(Items from a data source)
__________
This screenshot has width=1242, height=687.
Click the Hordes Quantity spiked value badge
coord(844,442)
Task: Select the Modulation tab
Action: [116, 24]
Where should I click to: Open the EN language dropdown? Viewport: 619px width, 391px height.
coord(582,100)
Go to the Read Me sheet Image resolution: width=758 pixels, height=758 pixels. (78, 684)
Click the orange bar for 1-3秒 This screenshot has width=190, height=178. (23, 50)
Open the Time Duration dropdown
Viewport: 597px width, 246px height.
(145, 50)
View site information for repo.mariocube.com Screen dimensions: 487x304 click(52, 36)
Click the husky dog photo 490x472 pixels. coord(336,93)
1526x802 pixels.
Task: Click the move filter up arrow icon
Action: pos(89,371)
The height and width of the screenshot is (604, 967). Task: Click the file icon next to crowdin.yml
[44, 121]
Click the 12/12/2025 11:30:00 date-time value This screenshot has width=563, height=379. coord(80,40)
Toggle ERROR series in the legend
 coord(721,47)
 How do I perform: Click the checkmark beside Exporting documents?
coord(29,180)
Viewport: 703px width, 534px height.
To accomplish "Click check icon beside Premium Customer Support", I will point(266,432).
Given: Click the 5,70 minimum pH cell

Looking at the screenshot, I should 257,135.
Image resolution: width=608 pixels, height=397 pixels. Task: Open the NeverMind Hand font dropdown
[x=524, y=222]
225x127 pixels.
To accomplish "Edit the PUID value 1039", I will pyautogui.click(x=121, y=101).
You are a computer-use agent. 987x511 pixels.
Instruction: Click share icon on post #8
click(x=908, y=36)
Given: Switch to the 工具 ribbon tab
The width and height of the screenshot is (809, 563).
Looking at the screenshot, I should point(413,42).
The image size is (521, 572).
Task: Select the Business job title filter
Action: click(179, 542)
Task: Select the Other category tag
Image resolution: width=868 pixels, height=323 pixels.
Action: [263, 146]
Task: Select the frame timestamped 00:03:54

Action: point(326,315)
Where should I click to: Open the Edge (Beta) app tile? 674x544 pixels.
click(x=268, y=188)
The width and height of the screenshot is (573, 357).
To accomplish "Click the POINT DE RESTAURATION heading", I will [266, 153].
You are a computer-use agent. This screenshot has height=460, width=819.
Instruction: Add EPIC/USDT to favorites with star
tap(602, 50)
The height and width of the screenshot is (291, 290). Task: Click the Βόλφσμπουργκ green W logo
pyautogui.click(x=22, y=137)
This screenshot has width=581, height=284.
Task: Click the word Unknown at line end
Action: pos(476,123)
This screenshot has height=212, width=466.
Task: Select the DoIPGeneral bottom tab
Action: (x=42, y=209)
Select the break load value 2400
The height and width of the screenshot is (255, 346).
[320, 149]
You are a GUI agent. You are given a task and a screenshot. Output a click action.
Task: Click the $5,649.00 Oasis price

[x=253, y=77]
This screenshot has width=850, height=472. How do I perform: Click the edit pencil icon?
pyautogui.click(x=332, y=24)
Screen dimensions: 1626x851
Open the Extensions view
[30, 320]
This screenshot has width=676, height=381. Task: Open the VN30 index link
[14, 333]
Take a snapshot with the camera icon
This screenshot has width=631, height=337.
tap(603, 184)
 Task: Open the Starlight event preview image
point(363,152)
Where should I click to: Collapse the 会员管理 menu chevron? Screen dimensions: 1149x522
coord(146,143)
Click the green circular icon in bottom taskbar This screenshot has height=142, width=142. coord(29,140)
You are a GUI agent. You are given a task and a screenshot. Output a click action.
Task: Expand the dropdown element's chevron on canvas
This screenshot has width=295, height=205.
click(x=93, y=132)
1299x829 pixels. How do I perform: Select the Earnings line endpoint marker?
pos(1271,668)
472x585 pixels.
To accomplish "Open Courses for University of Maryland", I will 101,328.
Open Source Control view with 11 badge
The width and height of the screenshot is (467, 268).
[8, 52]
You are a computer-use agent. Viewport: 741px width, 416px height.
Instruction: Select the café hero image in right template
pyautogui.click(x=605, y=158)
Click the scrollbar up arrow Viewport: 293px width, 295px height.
__________
Scan the data above for the string "computer" and copy each line where it appears.

You are a computer-use agent. 987x511 pixels.
You are a computer-use agent. This screenshot has height=460, width=819.
You are a computer-use agent. Viewport: 741px width, 416px height.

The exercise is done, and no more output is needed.